- EXERCISE DIRECTIONS
Write out, word for word, every line in the data below from the one containing "Choose 拼多多电子面单（非店铺） radio" to the one containing "Open the 所有任务", both of them included.

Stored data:

-- Opening Marker --

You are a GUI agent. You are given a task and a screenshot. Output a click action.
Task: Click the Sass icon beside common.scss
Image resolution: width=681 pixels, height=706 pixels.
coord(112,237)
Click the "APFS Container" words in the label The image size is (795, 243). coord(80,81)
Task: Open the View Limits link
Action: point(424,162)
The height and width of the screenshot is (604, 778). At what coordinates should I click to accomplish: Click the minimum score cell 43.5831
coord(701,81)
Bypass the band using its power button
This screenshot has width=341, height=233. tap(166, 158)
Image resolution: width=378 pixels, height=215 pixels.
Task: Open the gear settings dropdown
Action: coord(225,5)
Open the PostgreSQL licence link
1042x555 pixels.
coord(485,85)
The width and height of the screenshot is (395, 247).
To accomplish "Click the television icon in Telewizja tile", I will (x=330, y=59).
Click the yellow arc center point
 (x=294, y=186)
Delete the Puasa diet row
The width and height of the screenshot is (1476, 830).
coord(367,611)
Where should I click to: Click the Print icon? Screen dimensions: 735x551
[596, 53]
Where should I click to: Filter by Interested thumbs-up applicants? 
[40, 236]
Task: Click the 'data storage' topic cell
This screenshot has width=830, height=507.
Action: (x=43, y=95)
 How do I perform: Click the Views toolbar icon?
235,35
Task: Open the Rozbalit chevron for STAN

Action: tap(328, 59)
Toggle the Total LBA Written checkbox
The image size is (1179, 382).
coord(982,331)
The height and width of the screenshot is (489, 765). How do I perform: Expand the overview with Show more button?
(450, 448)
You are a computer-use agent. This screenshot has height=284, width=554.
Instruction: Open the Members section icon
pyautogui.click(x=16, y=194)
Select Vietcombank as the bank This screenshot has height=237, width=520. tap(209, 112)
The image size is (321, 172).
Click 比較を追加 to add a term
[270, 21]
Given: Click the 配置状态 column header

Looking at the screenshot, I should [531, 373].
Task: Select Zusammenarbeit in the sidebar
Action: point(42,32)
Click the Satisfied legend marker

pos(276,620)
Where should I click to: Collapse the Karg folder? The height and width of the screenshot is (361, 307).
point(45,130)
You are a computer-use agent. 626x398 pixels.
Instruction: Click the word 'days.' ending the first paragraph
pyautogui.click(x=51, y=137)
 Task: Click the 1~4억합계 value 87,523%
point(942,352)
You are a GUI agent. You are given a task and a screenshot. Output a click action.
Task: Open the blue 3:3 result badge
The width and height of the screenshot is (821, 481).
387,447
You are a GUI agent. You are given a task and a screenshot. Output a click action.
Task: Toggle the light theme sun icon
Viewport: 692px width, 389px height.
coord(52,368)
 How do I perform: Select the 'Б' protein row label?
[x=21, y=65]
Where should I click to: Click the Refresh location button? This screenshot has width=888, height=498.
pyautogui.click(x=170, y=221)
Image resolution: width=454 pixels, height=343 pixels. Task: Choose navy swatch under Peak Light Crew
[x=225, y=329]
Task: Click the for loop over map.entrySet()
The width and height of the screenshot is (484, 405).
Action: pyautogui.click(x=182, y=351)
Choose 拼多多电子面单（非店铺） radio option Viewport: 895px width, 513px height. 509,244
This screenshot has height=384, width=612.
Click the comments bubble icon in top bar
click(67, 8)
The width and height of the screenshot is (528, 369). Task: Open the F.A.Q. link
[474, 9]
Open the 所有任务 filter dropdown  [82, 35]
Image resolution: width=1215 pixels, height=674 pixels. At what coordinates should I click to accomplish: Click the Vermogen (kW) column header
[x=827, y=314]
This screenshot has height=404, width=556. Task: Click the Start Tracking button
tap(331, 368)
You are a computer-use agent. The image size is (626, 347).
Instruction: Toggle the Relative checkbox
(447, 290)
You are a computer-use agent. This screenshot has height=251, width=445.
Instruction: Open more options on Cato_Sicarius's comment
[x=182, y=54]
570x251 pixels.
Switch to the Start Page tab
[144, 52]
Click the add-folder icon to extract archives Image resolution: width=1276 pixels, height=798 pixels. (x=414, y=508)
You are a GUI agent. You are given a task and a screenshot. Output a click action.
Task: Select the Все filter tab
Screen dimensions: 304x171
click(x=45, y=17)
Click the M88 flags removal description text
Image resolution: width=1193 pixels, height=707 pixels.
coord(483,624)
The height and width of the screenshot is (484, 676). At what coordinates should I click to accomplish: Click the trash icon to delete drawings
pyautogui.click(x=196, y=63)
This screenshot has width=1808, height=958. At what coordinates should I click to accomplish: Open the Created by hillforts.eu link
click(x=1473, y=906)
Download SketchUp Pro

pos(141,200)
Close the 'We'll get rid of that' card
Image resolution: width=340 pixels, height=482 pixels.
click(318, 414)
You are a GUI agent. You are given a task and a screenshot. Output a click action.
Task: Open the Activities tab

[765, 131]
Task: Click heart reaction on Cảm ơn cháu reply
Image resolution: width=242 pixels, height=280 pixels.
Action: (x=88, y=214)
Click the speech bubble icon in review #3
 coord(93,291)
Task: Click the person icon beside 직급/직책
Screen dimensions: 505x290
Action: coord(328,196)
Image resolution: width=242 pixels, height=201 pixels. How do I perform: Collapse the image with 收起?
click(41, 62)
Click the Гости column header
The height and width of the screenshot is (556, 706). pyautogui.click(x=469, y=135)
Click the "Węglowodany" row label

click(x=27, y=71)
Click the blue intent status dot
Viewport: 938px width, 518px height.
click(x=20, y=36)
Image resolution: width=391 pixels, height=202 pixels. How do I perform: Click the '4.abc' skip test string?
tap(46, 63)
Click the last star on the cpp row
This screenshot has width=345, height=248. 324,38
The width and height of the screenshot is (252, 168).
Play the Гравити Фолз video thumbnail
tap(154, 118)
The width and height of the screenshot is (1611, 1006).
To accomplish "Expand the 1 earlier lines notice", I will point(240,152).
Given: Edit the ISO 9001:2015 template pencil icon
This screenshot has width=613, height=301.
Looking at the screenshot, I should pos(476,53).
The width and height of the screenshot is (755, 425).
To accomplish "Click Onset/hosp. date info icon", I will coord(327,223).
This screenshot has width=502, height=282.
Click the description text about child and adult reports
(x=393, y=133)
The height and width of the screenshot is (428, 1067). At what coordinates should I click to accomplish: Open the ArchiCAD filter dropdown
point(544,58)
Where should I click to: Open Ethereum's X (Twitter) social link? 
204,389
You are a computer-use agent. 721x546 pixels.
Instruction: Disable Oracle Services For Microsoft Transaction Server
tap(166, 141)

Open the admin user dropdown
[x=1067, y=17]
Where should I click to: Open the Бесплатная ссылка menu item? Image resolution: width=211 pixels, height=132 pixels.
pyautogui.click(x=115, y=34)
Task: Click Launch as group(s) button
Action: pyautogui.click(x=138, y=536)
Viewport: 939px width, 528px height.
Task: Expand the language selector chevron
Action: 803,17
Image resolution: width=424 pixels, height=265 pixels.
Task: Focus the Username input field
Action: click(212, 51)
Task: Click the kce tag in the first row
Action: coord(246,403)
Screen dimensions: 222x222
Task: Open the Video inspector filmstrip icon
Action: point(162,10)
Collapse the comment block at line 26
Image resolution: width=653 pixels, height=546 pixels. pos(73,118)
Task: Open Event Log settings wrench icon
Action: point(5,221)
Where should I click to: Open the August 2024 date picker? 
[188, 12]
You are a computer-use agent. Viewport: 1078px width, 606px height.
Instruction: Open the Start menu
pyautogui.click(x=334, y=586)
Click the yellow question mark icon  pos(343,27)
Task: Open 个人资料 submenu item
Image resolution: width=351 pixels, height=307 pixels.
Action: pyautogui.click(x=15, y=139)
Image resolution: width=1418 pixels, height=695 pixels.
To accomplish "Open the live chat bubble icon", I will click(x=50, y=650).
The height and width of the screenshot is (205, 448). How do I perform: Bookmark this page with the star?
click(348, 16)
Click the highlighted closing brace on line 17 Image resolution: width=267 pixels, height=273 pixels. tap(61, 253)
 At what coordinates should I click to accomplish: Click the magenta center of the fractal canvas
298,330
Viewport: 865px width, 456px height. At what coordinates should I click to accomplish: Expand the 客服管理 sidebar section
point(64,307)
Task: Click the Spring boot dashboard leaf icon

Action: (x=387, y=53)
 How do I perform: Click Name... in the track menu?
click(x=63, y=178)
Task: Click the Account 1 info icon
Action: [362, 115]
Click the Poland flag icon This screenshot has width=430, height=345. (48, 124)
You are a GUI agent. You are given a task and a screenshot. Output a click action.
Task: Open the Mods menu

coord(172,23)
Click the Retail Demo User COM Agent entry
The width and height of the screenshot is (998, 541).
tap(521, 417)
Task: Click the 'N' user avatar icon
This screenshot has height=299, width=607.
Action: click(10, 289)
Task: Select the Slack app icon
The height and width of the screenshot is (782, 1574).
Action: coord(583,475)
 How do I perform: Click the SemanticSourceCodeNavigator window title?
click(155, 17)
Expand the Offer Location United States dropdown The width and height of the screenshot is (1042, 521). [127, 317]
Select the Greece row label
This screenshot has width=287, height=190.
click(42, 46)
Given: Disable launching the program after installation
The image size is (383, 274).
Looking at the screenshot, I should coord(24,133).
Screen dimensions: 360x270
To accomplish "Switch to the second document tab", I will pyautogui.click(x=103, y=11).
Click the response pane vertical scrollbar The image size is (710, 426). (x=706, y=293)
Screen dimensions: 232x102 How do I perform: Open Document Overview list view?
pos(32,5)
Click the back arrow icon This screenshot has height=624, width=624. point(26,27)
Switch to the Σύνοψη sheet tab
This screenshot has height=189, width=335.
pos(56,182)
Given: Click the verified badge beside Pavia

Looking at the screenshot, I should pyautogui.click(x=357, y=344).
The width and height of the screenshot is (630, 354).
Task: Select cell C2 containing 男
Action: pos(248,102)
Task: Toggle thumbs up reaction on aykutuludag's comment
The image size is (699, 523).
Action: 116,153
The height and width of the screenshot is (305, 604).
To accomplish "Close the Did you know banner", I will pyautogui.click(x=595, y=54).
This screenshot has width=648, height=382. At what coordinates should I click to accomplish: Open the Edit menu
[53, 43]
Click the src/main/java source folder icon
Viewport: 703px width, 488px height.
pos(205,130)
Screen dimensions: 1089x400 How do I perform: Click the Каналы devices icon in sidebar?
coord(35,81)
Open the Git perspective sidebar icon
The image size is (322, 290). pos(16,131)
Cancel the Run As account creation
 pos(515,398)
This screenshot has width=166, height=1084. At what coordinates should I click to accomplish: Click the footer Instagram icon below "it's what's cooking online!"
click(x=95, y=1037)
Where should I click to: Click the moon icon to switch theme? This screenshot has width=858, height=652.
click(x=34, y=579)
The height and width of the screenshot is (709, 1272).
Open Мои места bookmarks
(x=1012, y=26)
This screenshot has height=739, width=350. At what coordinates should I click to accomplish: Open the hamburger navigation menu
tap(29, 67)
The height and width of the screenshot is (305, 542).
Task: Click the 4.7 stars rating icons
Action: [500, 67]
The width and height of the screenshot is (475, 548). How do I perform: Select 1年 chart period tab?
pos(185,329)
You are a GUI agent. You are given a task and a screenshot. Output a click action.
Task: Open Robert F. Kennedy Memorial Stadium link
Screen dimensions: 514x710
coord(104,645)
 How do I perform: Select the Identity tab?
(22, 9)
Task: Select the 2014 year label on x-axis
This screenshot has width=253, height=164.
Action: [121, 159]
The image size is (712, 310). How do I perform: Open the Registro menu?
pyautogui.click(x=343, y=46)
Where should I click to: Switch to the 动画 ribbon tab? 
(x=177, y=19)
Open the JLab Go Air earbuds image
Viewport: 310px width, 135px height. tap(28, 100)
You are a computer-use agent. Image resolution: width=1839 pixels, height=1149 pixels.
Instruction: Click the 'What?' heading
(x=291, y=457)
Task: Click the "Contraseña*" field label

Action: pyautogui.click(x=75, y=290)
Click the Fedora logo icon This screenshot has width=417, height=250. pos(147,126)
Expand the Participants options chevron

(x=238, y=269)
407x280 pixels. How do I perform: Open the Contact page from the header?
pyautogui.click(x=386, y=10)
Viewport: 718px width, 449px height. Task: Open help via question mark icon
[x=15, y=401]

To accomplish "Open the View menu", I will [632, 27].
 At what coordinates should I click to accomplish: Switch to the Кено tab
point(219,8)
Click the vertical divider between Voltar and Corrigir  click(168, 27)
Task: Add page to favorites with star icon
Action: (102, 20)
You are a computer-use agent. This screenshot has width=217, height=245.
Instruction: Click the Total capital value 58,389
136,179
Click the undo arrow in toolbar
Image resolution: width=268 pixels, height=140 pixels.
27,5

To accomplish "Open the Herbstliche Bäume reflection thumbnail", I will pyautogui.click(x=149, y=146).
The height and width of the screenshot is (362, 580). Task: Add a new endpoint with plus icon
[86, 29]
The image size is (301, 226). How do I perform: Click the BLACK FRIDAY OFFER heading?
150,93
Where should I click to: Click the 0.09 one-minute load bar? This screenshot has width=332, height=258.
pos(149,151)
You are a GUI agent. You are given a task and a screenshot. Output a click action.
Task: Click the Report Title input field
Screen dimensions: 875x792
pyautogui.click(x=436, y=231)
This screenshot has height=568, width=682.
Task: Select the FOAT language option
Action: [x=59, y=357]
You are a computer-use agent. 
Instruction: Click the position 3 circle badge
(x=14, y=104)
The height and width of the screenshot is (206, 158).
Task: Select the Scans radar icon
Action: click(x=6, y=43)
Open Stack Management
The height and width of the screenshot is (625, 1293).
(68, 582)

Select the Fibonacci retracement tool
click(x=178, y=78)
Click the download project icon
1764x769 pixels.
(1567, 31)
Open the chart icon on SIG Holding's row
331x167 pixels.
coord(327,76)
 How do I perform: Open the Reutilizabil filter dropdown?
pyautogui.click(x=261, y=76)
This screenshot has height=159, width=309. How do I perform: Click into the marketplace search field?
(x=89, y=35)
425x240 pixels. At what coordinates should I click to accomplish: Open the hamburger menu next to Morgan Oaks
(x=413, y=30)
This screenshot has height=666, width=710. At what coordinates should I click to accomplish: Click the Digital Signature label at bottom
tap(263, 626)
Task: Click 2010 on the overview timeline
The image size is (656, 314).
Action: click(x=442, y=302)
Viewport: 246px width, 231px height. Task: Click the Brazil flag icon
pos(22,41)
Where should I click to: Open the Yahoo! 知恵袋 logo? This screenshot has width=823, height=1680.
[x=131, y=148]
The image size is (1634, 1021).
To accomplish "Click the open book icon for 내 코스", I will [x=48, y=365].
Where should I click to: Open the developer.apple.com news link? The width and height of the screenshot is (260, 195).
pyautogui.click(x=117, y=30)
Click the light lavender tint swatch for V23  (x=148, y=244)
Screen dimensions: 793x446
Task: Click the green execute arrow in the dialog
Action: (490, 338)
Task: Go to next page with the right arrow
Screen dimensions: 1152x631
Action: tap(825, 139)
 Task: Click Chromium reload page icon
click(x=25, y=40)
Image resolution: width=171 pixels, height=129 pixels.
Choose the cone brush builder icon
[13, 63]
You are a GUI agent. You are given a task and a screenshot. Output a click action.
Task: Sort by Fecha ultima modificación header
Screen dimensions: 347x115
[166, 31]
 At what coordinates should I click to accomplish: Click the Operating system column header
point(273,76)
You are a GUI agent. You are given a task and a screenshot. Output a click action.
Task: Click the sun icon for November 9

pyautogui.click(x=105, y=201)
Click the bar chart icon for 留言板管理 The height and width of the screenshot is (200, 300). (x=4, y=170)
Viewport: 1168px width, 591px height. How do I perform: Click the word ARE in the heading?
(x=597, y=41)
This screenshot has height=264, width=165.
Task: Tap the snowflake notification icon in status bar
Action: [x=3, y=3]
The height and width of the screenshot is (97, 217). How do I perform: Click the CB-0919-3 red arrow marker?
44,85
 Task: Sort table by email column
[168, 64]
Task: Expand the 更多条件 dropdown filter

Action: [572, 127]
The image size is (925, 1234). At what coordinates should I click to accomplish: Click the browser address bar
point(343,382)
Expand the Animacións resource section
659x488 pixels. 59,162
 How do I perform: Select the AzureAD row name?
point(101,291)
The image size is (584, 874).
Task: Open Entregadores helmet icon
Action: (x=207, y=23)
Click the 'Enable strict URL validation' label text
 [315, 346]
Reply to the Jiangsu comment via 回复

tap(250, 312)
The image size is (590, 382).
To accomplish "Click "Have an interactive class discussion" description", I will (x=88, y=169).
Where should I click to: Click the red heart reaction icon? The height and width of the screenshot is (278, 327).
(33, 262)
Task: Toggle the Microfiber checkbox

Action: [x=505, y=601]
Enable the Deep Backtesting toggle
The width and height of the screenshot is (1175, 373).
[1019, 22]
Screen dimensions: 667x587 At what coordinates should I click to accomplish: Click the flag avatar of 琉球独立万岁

-- Closing Marker --

- RESPONSE TO THIS TASK
Choose 拼多多电子面单（非店铺） radio option Viewport: 895px width, 513px height. 509,244
This screenshot has height=384, width=612.
Click the comments bubble icon in top bar
click(67, 8)
The width and height of the screenshot is (528, 369). Task: Open the F.A.Q. link
[474, 9]
Open the 所有任务 filter dropdown  [82, 35]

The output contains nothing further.